▶ **What is being asked**
Look through the entries that follow and count the lines with the word "computer". The reply is that number alone.

▶ **The data**
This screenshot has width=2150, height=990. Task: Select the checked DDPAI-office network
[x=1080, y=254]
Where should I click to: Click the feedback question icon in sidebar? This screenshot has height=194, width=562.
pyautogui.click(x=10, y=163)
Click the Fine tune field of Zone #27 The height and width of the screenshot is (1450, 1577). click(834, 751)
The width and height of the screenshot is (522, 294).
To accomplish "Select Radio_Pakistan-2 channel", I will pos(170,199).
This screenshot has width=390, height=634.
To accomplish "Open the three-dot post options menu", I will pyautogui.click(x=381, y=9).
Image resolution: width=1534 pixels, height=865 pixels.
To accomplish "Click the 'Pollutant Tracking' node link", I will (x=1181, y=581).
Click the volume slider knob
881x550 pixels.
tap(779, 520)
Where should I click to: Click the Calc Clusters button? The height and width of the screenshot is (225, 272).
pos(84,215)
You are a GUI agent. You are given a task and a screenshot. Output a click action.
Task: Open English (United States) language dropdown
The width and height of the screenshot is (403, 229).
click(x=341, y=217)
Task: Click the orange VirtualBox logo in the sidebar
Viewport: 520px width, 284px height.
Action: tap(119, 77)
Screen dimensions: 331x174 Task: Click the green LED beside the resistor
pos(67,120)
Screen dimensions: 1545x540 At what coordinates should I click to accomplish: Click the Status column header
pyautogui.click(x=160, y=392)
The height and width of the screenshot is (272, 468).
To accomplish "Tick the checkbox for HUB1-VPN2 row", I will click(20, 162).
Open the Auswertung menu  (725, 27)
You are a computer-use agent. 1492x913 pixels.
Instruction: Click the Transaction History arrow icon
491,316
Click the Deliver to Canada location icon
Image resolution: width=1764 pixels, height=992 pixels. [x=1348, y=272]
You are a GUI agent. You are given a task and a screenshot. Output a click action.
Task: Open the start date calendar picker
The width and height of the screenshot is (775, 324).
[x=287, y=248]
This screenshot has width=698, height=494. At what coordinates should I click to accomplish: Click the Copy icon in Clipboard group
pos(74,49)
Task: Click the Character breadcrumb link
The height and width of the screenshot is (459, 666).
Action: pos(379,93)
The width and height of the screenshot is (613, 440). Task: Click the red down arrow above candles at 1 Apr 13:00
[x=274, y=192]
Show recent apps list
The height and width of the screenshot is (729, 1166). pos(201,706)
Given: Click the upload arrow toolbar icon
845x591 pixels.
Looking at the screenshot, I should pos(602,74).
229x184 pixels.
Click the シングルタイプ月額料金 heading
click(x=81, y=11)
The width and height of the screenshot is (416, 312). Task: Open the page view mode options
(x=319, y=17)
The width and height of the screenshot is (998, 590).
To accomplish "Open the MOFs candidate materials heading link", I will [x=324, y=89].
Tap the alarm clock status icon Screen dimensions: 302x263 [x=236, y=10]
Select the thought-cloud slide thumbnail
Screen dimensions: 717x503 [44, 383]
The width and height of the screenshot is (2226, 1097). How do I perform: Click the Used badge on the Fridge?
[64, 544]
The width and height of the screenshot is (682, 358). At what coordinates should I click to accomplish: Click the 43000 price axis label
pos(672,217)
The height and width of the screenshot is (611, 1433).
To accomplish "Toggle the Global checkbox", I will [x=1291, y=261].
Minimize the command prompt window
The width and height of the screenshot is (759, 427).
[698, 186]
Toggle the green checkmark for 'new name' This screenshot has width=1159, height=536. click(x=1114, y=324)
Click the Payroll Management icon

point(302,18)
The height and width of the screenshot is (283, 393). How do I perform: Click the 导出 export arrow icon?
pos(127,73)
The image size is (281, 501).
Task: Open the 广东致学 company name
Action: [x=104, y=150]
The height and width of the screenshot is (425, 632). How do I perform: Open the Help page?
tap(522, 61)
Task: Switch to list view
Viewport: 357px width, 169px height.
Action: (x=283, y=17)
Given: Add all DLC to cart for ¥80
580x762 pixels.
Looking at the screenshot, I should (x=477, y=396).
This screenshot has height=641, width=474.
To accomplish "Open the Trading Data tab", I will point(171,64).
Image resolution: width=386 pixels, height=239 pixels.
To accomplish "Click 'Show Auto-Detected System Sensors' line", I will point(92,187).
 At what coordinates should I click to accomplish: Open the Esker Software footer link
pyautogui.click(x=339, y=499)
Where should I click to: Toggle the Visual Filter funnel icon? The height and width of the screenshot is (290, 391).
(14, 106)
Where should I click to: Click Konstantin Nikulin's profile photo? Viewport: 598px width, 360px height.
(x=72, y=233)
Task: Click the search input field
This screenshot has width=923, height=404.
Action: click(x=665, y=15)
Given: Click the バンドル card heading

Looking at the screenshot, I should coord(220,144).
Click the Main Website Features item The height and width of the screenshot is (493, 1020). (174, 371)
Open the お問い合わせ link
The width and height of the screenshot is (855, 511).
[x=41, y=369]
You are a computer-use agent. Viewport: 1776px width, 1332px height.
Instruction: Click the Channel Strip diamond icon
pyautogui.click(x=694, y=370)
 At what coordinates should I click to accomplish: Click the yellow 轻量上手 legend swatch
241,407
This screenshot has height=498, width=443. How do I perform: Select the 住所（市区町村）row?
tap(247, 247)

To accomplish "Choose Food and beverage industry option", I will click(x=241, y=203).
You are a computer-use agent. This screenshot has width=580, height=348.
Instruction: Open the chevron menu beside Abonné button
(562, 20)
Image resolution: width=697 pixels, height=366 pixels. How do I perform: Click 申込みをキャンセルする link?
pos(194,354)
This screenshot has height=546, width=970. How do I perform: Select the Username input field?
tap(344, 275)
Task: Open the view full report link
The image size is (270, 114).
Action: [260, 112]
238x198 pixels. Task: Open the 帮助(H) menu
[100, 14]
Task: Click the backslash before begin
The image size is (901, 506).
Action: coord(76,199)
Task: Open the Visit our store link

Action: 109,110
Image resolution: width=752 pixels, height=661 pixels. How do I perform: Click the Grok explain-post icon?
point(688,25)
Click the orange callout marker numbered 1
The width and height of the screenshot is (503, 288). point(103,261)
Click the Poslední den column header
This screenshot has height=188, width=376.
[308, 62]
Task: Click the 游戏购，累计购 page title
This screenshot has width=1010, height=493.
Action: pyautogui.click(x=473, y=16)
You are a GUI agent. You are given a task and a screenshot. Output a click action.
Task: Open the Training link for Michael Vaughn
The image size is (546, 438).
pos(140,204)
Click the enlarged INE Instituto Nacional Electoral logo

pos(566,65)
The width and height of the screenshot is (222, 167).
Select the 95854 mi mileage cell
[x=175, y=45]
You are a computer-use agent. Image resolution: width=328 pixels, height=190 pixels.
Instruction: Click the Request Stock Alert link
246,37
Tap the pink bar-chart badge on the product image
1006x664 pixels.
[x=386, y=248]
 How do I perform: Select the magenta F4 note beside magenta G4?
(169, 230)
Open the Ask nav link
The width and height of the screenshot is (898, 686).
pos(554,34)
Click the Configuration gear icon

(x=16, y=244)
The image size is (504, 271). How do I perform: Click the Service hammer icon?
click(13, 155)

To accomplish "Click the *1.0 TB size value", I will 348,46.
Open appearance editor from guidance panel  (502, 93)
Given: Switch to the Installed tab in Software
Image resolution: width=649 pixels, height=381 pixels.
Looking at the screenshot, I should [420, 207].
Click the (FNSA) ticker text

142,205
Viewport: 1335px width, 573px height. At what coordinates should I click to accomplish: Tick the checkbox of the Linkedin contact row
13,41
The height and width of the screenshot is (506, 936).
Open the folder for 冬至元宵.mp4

▶ **Result of this exercise**
4